Data listing:
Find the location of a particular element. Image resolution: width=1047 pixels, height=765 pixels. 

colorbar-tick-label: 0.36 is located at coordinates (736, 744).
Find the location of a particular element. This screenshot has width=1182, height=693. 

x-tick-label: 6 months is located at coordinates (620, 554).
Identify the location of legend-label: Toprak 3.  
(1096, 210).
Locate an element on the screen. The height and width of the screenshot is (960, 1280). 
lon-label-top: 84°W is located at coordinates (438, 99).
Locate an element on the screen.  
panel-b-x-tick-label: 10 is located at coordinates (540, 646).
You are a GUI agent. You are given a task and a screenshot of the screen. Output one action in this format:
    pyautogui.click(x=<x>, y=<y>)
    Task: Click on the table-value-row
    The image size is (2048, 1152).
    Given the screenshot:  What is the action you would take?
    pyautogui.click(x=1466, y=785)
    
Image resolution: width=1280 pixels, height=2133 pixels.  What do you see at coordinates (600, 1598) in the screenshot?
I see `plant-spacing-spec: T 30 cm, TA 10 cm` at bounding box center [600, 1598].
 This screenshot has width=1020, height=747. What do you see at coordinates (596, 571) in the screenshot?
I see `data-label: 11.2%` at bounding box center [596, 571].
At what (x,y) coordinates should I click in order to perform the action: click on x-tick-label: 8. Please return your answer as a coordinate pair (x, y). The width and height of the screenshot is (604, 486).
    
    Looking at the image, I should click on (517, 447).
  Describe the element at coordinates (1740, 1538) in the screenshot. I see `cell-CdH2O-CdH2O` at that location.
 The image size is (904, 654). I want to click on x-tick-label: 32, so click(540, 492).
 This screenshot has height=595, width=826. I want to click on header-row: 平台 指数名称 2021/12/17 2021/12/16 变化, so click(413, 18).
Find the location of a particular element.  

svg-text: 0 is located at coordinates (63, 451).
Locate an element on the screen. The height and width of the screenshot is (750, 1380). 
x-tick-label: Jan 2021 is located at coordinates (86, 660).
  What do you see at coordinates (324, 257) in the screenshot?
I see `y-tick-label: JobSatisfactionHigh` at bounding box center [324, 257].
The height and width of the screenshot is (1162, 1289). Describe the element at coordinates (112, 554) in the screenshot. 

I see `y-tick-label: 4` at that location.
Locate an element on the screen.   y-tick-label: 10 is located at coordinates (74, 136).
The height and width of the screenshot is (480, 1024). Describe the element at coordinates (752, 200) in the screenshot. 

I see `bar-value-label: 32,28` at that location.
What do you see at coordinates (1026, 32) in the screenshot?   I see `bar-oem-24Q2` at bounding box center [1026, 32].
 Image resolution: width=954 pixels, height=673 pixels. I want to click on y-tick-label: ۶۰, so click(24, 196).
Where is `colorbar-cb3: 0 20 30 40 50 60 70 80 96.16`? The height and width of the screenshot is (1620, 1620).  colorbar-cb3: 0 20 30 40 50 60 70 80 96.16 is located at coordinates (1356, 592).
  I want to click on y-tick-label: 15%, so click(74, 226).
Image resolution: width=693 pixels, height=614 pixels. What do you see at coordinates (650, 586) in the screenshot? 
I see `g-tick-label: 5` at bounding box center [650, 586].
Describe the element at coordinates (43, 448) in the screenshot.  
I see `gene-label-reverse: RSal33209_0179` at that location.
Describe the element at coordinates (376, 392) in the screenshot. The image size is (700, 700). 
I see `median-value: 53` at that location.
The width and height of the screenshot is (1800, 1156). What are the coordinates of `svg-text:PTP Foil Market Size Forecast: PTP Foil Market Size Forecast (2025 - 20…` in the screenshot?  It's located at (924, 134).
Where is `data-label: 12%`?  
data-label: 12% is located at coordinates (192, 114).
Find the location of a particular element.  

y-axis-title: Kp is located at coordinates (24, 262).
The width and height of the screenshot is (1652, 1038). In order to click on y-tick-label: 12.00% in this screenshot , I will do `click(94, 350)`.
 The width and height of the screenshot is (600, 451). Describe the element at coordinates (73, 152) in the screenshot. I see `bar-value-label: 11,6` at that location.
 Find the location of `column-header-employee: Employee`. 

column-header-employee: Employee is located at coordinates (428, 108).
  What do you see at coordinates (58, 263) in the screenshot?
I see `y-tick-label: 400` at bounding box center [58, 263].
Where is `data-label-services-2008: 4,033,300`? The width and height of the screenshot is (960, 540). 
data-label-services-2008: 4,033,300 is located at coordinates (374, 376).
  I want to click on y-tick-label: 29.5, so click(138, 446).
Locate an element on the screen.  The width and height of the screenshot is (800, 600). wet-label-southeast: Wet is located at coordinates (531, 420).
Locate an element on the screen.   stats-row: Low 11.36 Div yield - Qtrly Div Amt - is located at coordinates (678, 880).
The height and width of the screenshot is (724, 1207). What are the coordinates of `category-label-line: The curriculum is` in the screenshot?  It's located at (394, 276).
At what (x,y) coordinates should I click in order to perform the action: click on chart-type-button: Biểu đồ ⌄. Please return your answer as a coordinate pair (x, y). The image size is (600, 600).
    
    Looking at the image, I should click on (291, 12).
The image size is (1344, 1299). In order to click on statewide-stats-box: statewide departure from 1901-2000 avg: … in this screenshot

Work task:
Rewrite all of the items above, replacing "Locate an element on the screen" with "Find one element on the screen" and leaving everything else the same.

Written response:
Find the location of a particular element. Image resolution: width=1047 pixels, height=765 pixels. 

colorbar-tick-label: 0.36 is located at coordinates (736, 744).
Find the location of a particular element. This screenshot has width=1182, height=693. 

x-tick-label: 6 months is located at coordinates (620, 554).
Identify the location of legend-label: Toprak 3.  
(1096, 210).
Find one element on the screen. The height and width of the screenshot is (960, 1280). 
lon-label-top: 84°W is located at coordinates (438, 99).
Find one element on the screen.  
panel-b-x-tick-label: 10 is located at coordinates (540, 646).
You are a GUI agent. You are given a task and a screenshot of the screen. Output one action in this format:
    pyautogui.click(x=<x>, y=<y>)
    Task: Click on the table-value-row
    The image size is (2048, 1152).
    Given the screenshot:  What is the action you would take?
    pyautogui.click(x=1466, y=785)
    
Image resolution: width=1280 pixels, height=2133 pixels.  What do you see at coordinates (600, 1598) in the screenshot?
I see `plant-spacing-spec: T 30 cm, TA 10 cm` at bounding box center [600, 1598].
 This screenshot has width=1020, height=747. What do you see at coordinates (596, 571) in the screenshot?
I see `data-label: 11.2%` at bounding box center [596, 571].
At what (x,y) coordinates should I click in order to perform the action: click on x-tick-label: 8. Please return your answer as a coordinate pair (x, y). The width and height of the screenshot is (604, 486).
    
    Looking at the image, I should click on (517, 447).
  Describe the element at coordinates (1740, 1538) in the screenshot. I see `cell-CdH2O-CdH2O` at that location.
 The image size is (904, 654). I want to click on x-tick-label: 32, so click(540, 492).
 This screenshot has height=595, width=826. I want to click on header-row: 平台 指数名称 2021/12/17 2021/12/16 变化, so click(413, 18).
Find the location of a particular element.  

svg-text: 0 is located at coordinates (63, 451).
Find one element on the screen. The height and width of the screenshot is (750, 1380). 
x-tick-label: Jan 2021 is located at coordinates (86, 660).
  What do you see at coordinates (324, 257) in the screenshot?
I see `y-tick-label: JobSatisfactionHigh` at bounding box center [324, 257].
The height and width of the screenshot is (1162, 1289). Describe the element at coordinates (112, 554) in the screenshot. 

I see `y-tick-label: 4` at that location.
Find one element on the screen.   y-tick-label: 10 is located at coordinates (74, 136).
The height and width of the screenshot is (480, 1024). Describe the element at coordinates (752, 200) in the screenshot. 

I see `bar-value-label: 32,28` at that location.
What do you see at coordinates (1026, 32) in the screenshot?   I see `bar-oem-24Q2` at bounding box center [1026, 32].
 Image resolution: width=954 pixels, height=673 pixels. I want to click on y-tick-label: ۶۰, so click(24, 196).
Where is `colorbar-cb3: 0 20 30 40 50 60 70 80 96.16`? The height and width of the screenshot is (1620, 1620).  colorbar-cb3: 0 20 30 40 50 60 70 80 96.16 is located at coordinates (1356, 592).
  I want to click on y-tick-label: 15%, so click(74, 226).
Image resolution: width=693 pixels, height=614 pixels. What do you see at coordinates (650, 586) in the screenshot? 
I see `g-tick-label: 5` at bounding box center [650, 586].
Describe the element at coordinates (43, 448) in the screenshot.  
I see `gene-label-reverse: RSal33209_0179` at that location.
Describe the element at coordinates (376, 392) in the screenshot. The image size is (700, 700). 
I see `median-value: 53` at that location.
The width and height of the screenshot is (1800, 1156). What are the coordinates of `svg-text:PTP Foil Market Size Forecast: PTP Foil Market Size Forecast (2025 - 20…` in the screenshot?  It's located at (924, 134).
Where is `data-label: 12%`?  
data-label: 12% is located at coordinates (192, 114).
Find the location of a particular element.  

y-axis-title: Kp is located at coordinates (24, 262).
The width and height of the screenshot is (1652, 1038). In order to click on y-tick-label: 12.00% in this screenshot , I will do `click(94, 350)`.
 The width and height of the screenshot is (600, 451). Describe the element at coordinates (73, 152) in the screenshot. I see `bar-value-label: 11,6` at that location.
 Find the location of `column-header-employee: Employee`. 

column-header-employee: Employee is located at coordinates (428, 108).
  What do you see at coordinates (58, 263) in the screenshot?
I see `y-tick-label: 400` at bounding box center [58, 263].
Where is `data-label-services-2008: 4,033,300`? The width and height of the screenshot is (960, 540). 
data-label-services-2008: 4,033,300 is located at coordinates (374, 376).
  I want to click on y-tick-label: 29.5, so click(138, 446).
Find one element on the screen.  The width and height of the screenshot is (800, 600). wet-label-southeast: Wet is located at coordinates (531, 420).
Find one element on the screen.   stats-row: Low 11.36 Div yield - Qtrly Div Amt - is located at coordinates (678, 880).
The height and width of the screenshot is (724, 1207). What are the coordinates of `category-label-line: The curriculum is` in the screenshot?  It's located at (394, 276).
At what (x,y) coordinates should I click in order to perform the action: click on chart-type-button: Biểu đồ ⌄. Please return your answer as a coordinate pair (x, y). The image size is (600, 600).
    
    Looking at the image, I should click on (291, 12).
The image size is (1344, 1299). In order to click on statewide-stats-box: statewide departure from 1901-2000 avg: … in this screenshot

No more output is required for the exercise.